Is this the result of millennia of extremely cautious breeding, in which your crush might turn out to be someone completely different, and venomous to boot? Is romantic diplomacy a much bigger consideration for them than us? And most importantly, if you could choose to look like anything in the universe, why would you choose to look like that?
5. The Zolfa-Thurans (“Meglos”)
Unlikely things are ten a penny in Doctor Who. So it shouldn’t be that surprising to hear about a six-foot tall sentient cactus being able to communicate telepathically with humans. Or that said cacti had also developed the technology to transform their personality into other life forms, then ride them around until the re-cactus-ification of their host. Or that, having discovered that he is the last of his race, following a global catastrophe, the Zolfa-Thuran criminal known as Meglos should seek to grab his people’s most potent weapon — a galaxy-threatening device called the dodecahedron — and use it to try and gain power.
No, the real head-scratcher here is how on earth a no-handed cactus developed this superior technology in the first place, when humans (with our wonderfully dexterous fingers) can’t even manage to invent a self-cleaning bathtub.
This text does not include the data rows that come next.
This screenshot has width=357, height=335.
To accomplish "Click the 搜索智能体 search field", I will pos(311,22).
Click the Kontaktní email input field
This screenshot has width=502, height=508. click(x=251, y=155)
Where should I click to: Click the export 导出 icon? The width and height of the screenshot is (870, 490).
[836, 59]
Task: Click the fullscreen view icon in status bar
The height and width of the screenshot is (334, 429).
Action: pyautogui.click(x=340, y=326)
6. The Grand Serpent (“Once, Upon Time”)
There’s no question that this fellow is a rotter. He’s cold and imperious, he exiles Vinder to a remote space sentry point just for questioning his judgement and (this is the kicker) he shares his body with a snakey creature that kills people he doesn’t like. What we don’t know is why he is like this.
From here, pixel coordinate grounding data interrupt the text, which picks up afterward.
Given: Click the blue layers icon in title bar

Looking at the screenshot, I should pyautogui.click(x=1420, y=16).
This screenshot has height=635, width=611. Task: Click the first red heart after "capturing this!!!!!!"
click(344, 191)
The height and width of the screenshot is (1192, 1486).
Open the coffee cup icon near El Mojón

Once upon a time, the being known as the Grand Serpent was what he calls a “beloved leader” and then, at some undisclosed time after that, he was deposed. We don’t know why, but after that, he started scheming. He schemed his way into shutting down UNIT. He schemed his way into an alliance with the Sontarans. But other than the fact that snakes are gonna snake (snake snake snake snake), we’re just left with another English-accented baddie being imperious and cold because he can.
7. The Mighty Jagrafess of the Holy Hadrojassic Maxarodenfoe (“The Long Game”)
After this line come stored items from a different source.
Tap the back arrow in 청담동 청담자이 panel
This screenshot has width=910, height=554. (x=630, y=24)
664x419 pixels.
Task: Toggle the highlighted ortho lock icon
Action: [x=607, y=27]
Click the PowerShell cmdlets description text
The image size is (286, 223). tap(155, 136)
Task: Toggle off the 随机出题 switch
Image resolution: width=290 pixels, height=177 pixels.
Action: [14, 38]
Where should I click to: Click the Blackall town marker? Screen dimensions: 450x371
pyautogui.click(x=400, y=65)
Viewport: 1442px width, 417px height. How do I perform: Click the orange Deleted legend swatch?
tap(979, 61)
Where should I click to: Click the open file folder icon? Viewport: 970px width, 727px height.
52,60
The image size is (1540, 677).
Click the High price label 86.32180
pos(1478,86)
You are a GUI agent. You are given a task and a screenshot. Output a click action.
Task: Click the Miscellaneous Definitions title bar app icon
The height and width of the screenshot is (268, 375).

The Jagrafess is a sentient slug thing, which looked like some kind of medical prolapse, could only talk in growls and howls and had to be kept really cool at all times, for fear of spontaneous explosion. Granted, this description could also apply to any number of ego-fevered television presenters, but within Doctor Who, this particular snotgoblin ruled the Fourth Great and Bountiful Human Empire as a puppet of the equally bogey-armed Dalek Emperor.
Sadly, we do not know how the Dalek Emperor came to recruit the Jagrafess in the first place, and we do not know what it thought it was doing and what it wanted out of life.
8. The Whisper Men (“The Name of the Doctor”)
Where do these emaciated zombie gentleman ghost-geezers even come from? And why must they quote poetry all the time? Are they just cyphers and products of the fevered imagination of the Great Intelligence? And if so, do they just vanish when he forgets about them? Don’t they have their own lives? Loves? Dreams? It seems not.
Creepy though they are, you can’t escape the feeling that, for the Great Intelligence at least, the Whispermen are just stage dressing with teeth.
9. The Sandmen (“Sleep No More”)
Given what the last few years have been like, it’s very hard to establish a sympathetic response to a Doctor Who villain that is essentially a sentient virus. The Sandmen are eye-boogers made monstrous; a carnivorous lifeform not unlike the Vashta Nerada only blind and lumpy and looking to hunt down tired people and convert them.
Sure, you can sort of see why an infection might feel the need to spread out, but taking the part of the virus against the people it infects is the sort of thing only the more rabid end of social media would consider to be the correct empathic choice.
Do you have any theories on what makes these baddies so bad?